С Евангелием (Агриков) - страница 118

СОРАСПЯТИЕ

Едва отец Лаврентий окончил чтение, как в дверь его келии постучали. Неизвестный голос сотворил молитву. ‘Аминь”, — ответил отец Лаврентий и сам открыл дверь. “Я к вам, батюшка”, — сказал священник средних лет, входя в келию. “Пожалуйста, отец Петр, милости просим”, — пригласил отец Лаврентий. “У меня серьезный разговор к вам”, — сказал отец Петр и сам закрыл дверь. “Помолимся”, — предложил отец Лаврентий.

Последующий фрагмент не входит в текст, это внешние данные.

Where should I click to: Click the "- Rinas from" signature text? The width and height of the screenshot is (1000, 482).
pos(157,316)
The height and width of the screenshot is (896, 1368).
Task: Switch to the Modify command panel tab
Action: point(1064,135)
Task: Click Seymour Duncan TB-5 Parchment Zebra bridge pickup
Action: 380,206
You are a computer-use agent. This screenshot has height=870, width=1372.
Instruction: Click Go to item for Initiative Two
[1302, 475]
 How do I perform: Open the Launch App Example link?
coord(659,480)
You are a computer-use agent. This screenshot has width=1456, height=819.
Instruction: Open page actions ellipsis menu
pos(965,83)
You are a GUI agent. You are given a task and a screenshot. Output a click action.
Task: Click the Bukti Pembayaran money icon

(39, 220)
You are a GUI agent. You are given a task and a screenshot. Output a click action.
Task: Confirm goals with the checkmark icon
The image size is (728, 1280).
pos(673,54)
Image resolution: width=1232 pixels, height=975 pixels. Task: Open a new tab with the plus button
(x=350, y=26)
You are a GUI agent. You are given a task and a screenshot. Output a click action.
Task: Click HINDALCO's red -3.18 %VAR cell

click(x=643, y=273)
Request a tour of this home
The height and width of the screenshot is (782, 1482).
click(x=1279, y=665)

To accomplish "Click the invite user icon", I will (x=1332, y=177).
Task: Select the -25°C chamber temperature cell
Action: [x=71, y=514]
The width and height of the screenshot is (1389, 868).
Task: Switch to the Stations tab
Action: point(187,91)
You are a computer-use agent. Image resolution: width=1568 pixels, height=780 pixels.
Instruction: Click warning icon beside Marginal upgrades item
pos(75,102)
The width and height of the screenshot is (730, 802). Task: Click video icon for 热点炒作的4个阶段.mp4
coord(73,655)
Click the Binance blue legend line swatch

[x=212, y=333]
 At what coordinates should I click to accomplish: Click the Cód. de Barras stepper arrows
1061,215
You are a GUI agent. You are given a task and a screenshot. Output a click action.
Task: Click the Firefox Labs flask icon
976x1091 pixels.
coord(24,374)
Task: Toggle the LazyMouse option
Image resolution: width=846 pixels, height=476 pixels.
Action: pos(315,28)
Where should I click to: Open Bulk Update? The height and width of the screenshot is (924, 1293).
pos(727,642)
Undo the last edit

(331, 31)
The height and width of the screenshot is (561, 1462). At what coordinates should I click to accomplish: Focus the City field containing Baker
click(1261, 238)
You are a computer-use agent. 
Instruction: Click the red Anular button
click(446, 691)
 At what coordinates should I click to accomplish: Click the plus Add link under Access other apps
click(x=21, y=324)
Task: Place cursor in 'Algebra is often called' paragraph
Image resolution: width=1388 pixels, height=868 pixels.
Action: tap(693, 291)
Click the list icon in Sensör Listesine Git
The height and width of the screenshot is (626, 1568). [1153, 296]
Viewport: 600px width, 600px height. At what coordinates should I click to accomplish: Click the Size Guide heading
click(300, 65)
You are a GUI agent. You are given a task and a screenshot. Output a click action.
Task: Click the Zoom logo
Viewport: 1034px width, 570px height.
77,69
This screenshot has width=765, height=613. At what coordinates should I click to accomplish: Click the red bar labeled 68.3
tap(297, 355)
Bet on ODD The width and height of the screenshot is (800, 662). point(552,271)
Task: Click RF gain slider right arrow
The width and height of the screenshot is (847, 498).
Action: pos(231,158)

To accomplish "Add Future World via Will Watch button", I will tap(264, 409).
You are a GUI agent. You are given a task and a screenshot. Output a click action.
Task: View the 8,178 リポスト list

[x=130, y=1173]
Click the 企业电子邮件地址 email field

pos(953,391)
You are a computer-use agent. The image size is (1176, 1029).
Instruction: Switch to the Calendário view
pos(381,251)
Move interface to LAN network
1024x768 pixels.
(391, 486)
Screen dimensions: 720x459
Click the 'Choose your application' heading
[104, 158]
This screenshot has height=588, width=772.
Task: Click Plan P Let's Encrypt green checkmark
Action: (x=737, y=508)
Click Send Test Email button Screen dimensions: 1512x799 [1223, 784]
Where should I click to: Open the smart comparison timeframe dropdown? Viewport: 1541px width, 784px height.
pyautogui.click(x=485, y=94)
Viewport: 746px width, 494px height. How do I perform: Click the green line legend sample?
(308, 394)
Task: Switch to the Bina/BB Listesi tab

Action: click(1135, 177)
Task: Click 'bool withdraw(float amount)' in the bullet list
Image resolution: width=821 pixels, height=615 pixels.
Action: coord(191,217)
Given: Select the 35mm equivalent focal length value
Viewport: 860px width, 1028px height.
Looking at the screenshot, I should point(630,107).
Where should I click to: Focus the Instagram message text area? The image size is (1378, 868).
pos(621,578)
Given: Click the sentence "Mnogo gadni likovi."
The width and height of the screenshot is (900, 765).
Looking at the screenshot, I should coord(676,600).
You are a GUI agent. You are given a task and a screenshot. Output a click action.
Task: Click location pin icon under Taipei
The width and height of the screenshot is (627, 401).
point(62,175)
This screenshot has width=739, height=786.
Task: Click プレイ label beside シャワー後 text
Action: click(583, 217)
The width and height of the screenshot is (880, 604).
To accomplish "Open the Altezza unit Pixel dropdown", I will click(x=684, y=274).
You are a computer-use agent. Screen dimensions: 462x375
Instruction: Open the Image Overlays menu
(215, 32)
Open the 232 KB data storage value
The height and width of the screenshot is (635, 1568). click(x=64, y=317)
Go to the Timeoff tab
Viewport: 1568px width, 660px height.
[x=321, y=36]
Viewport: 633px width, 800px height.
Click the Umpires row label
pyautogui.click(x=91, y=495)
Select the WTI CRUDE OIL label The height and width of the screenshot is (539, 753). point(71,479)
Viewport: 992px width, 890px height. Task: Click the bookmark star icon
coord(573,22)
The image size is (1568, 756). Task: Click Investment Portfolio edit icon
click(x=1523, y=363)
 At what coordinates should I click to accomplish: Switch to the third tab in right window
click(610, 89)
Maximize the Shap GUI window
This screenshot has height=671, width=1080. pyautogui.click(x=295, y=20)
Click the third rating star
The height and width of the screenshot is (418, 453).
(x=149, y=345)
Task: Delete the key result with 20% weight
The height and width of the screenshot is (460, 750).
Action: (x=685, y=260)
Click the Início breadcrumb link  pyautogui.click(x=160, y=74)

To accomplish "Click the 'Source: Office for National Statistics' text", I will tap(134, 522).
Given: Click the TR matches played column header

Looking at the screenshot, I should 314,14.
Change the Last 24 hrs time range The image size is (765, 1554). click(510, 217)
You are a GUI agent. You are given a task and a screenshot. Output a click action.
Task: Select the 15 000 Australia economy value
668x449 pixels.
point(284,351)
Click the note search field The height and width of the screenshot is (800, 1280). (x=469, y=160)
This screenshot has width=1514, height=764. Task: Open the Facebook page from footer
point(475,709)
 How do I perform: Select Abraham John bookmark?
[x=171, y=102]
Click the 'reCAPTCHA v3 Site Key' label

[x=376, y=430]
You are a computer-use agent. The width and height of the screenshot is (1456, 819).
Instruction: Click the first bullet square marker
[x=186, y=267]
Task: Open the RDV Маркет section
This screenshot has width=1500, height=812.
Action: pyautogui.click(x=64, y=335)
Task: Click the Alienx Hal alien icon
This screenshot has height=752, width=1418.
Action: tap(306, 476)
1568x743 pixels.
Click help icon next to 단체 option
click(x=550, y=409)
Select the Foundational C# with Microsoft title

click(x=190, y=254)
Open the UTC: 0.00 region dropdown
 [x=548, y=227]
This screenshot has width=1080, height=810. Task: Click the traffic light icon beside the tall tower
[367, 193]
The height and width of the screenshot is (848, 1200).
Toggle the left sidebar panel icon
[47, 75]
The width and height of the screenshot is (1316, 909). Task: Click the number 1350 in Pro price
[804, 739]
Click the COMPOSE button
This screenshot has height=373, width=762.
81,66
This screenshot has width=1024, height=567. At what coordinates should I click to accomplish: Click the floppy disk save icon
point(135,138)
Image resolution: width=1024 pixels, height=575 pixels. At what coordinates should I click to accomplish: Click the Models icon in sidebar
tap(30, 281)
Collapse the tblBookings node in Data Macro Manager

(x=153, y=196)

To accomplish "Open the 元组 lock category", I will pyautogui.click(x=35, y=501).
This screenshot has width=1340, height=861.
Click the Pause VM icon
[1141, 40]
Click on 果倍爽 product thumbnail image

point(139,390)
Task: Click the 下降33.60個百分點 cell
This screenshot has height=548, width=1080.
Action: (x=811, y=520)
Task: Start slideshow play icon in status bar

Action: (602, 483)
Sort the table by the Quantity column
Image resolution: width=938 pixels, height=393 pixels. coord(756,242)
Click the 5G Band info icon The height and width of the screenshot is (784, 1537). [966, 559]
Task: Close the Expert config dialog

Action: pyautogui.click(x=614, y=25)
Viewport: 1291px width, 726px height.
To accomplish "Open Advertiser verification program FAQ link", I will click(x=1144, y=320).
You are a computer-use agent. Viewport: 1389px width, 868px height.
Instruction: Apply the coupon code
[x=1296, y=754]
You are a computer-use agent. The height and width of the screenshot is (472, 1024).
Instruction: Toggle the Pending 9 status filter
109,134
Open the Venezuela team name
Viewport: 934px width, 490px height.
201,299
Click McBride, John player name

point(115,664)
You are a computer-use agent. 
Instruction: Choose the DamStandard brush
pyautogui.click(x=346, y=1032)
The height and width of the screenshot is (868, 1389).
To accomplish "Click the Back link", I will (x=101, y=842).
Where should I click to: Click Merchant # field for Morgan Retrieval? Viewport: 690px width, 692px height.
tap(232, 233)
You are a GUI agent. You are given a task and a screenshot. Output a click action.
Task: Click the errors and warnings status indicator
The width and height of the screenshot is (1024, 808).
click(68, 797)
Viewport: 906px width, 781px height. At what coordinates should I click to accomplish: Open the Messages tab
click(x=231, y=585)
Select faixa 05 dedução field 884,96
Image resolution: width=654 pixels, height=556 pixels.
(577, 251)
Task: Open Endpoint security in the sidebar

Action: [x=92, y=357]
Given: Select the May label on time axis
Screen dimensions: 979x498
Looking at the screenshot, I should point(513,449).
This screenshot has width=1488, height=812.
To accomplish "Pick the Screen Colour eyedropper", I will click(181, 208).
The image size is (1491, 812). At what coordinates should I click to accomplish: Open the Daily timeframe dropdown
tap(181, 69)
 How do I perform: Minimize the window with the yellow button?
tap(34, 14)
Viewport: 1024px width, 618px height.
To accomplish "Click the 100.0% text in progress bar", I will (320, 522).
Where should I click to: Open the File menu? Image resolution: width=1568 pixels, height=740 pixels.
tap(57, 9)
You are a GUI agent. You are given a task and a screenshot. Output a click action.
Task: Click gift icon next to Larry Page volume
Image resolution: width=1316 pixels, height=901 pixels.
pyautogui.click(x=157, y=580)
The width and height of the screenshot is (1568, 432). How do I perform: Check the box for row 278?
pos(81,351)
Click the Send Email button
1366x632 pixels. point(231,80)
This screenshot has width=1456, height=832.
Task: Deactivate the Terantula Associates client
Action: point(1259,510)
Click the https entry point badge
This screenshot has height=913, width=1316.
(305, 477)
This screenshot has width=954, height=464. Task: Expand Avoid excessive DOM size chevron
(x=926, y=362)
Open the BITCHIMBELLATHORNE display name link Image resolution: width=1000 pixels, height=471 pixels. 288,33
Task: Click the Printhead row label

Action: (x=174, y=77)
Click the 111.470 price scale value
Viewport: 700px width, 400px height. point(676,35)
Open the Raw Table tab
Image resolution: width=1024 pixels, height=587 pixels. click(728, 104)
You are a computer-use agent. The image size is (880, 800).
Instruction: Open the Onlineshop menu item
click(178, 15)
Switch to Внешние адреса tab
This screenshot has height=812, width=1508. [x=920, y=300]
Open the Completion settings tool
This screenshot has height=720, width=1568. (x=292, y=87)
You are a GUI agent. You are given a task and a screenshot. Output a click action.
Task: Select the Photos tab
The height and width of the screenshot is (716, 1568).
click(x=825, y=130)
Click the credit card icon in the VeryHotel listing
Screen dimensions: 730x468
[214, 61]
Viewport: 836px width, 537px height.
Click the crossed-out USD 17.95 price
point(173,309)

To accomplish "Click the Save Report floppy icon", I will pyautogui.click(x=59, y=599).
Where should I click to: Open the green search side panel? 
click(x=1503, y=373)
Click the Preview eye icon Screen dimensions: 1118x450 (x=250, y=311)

Поклонившись святым иконам, они сели на стулья. “Дело вот в чем, — начал гость без разных предисловий. — Я вас знаю давно и доверяю вам душевные свои тайны”.

Отец Лаврентий наклонил голову и приготовился слушать. “Я служу на приходе, и вы знаете, какой он у меня. Почти самый большой и самый разбросанный. Мои духовные дети работают и на фабрике, и в колхозах, работают на строительстве дорог и лесоразработках. Много их в дальних краях на заработках, много их в здешней больнице и доме престарелых, монашествующие, молодежь есть — ребята и девушки, — младенцы. О Боже! Душа моя рвется на миллион кровавых частиц, и за них я не имею себе покоя ни днем ни ночью. Только вот, когда служу Божественную литургию, наплачусь за всех, нарыдаюсь и немного успокоюсь. А правильно ли я делаю, отче? — глядя прямо в глаза отцу Лаврентию, спросил отец Петр. — Когда я служу Литургию, я прошу у Господа только одного — чтобы Он, Милосердный, спас моих духовных чад всех до единого. Чтобы никто из них не стал жертвой диавола. Ну никто! И чувствую я душой, что Господь это обязательно сделает, не ради моей молитвы, а по Своей неизреченной любви”.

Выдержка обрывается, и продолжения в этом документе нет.